In the heart of the upcoming UFC 296 clash, Paddy Pimblett finds himself facing a dilemma. Scheduled to fight Tony Ferguson, the young prospect doesn't perceive the bout as a clear-cut win-win situation, recognizing the complexities that come with the match.

Pimblett (20-3) is set to square off against the skidding Ferguson (25-9) on December 16 at the T-Mobile Arena in Las Vegas. Despite the aura surrounding the fight, Pimblett views it as a challenge fraught with potential pitfalls.

"This is a lose-lose situation for me because when I beat him, people are going to be like, 'Tony was finished anyway. He needed to retire anyway.' But if the unthinkable happens and I do lose, I've been beaten by a finished Tony Ferguson," Pimblett candidly shared with ESPN.

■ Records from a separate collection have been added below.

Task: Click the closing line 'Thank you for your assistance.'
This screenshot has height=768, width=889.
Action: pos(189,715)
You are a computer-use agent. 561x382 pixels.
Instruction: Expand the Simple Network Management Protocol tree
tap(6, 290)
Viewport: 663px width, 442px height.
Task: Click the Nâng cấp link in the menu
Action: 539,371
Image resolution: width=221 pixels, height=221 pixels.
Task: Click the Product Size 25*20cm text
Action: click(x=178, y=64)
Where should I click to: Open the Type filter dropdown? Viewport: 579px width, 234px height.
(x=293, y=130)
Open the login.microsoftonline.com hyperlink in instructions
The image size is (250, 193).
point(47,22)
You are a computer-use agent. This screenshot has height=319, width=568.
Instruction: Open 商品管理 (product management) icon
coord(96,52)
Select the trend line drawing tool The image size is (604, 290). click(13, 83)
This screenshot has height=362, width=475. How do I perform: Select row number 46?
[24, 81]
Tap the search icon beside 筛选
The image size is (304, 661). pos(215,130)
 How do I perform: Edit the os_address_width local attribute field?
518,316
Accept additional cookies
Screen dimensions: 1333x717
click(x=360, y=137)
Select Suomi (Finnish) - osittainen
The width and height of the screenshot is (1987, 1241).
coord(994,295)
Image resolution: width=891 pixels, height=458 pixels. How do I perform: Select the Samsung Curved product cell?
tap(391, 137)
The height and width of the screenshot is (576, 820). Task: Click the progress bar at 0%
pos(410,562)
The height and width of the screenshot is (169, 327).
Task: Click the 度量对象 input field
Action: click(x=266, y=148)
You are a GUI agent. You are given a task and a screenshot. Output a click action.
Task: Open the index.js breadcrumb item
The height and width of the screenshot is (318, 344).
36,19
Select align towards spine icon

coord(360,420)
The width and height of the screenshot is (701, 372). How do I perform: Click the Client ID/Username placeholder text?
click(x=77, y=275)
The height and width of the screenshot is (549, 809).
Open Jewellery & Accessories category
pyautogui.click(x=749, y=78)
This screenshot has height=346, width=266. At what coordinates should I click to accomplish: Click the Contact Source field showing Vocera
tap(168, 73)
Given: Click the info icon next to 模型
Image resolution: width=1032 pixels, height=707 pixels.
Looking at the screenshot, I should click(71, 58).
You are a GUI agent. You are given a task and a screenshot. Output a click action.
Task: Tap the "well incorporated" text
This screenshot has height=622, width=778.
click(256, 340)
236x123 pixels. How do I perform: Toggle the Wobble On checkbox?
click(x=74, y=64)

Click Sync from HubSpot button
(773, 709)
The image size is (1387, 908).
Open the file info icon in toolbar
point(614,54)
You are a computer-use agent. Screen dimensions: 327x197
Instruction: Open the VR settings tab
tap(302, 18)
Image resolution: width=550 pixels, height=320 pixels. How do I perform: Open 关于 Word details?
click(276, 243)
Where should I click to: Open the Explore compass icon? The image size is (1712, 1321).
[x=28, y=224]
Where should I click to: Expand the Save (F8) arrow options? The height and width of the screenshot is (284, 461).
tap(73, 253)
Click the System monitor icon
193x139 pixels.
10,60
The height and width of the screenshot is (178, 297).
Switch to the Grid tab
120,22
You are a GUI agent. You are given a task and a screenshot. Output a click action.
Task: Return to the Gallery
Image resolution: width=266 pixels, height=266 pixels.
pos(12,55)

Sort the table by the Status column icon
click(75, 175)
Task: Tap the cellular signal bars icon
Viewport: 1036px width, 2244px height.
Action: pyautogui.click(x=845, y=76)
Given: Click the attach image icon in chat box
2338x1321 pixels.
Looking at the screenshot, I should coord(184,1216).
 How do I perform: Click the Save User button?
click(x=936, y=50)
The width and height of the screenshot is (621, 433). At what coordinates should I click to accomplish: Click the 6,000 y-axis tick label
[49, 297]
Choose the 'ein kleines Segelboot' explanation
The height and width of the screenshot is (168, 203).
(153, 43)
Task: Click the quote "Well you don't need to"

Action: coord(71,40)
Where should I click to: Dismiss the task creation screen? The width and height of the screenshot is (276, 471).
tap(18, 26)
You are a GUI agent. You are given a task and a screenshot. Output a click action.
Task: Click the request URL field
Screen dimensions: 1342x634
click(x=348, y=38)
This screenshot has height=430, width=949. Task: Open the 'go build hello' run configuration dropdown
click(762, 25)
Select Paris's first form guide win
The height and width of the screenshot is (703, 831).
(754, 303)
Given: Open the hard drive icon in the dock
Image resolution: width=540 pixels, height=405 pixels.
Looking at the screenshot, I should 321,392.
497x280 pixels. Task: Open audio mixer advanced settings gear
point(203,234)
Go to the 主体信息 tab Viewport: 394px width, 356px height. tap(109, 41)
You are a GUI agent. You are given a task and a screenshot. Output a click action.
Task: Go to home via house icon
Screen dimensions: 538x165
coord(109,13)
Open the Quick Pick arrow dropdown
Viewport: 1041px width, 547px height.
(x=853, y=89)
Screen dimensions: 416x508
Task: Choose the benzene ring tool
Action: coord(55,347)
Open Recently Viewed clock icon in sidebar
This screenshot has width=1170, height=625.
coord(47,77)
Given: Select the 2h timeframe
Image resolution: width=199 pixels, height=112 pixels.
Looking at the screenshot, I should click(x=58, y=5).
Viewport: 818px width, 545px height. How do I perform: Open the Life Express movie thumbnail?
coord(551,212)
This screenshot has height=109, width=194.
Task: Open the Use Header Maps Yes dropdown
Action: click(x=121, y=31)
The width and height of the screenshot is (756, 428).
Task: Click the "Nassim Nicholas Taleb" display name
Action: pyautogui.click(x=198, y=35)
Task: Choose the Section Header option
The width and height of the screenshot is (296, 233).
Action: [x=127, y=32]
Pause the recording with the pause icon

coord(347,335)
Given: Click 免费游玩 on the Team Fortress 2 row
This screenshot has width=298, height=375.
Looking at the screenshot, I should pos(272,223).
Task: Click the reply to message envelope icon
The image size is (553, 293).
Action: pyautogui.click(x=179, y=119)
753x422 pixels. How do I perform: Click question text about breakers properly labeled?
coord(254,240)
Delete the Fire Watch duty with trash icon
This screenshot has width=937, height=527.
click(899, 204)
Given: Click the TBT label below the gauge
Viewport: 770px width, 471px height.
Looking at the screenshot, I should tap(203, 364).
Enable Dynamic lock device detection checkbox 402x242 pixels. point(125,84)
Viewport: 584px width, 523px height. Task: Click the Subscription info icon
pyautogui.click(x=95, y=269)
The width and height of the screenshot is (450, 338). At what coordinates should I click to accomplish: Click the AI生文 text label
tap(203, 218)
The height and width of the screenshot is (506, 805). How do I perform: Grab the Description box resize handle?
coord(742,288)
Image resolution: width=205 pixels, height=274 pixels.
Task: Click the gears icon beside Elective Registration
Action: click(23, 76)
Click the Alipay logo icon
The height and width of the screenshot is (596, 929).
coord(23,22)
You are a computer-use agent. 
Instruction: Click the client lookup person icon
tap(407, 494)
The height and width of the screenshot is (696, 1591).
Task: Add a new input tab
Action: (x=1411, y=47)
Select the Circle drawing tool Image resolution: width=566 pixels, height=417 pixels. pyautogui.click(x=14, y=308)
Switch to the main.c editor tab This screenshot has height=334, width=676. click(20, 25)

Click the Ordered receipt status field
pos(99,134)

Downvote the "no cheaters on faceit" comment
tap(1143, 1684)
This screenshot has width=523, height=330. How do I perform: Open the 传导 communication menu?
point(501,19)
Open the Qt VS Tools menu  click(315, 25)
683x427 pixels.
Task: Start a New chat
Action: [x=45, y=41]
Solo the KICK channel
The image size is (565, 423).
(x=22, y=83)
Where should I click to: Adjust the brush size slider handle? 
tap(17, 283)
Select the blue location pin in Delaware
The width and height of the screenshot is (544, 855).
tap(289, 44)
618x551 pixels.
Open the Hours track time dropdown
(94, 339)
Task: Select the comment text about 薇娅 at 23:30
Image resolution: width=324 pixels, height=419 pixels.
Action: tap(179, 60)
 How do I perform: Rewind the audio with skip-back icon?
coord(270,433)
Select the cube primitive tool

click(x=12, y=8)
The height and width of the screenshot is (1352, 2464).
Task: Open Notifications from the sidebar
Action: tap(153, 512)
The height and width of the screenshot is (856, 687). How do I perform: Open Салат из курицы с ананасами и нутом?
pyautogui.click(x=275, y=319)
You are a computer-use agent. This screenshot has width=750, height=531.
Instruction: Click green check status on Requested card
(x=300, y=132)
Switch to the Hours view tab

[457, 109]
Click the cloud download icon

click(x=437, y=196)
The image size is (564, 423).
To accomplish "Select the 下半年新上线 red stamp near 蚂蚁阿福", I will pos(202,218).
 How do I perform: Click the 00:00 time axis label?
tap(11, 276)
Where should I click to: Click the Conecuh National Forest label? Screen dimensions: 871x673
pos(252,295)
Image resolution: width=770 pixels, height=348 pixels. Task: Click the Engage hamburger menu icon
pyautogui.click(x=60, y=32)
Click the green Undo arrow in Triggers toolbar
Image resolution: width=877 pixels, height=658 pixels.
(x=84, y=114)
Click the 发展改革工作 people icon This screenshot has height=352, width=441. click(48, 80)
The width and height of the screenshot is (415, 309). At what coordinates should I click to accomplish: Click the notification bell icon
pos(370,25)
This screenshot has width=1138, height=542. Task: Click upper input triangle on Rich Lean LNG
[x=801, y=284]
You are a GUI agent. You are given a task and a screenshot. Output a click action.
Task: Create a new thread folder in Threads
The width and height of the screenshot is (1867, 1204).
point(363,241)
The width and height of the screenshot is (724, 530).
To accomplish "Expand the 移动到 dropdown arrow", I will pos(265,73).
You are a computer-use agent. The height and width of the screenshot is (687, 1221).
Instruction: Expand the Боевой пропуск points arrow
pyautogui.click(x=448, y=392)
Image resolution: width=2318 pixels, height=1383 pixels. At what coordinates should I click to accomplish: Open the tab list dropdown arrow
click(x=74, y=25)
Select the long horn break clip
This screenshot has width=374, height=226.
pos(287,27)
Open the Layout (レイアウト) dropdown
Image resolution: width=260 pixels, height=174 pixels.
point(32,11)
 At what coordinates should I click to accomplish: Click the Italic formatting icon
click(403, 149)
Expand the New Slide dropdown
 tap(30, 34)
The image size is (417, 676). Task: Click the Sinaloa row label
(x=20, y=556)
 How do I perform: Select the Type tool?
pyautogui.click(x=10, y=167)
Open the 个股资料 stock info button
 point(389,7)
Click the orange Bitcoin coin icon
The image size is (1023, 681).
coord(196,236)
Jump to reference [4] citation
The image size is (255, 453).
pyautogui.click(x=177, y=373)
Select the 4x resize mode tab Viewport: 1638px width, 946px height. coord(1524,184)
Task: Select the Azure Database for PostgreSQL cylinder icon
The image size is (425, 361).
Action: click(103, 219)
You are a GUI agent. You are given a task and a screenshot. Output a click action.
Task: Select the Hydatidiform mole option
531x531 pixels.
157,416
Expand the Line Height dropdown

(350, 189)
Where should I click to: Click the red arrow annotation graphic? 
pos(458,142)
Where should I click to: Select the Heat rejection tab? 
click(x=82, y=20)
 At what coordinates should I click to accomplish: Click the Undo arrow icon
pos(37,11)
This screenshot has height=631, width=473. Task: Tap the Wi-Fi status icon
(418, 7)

Acknowledging the weight of the moment, Pimblett understands the significance of facing Ferguson, a former interim lightweight champion and a recognized figure in the sport.

"It's a big fight," Pimblett affirmed. "The biggest fight of my life, fighting an absolute legend of the sport. He's one of the top five lightweights of all time. He went on a 12-fight win streak. He's a brilliant fighter. He's got a great personality, as well, so I can't wait to share the octagon with such a legend."

Despite Ferguson's recent string of losses, Pimblett refuses to discount his opponent's prowess. Highlighting Ferguson's near-finishes against notable opponents, Pimblett acknowledges the danger Ferguson still poses inside the cage.

"He's a very dangerous guy," Pimblett affirmed. "He can finish anyone. Even in the fights that he's lost on the six-fight losing streak, he nearly finished Justin Gaethje in the second round, nearly finished Michael Chandler in the first round. He dropped Bobby Green in the first round. So it's not as if in all of these fights he's being absolutely dominated."

Pimblett remains undeterred by the challenges ahead, embracing the opportunity to test his skills against a seasoned warrior like Ferguson, affirming his commitment to facing the best in the sport.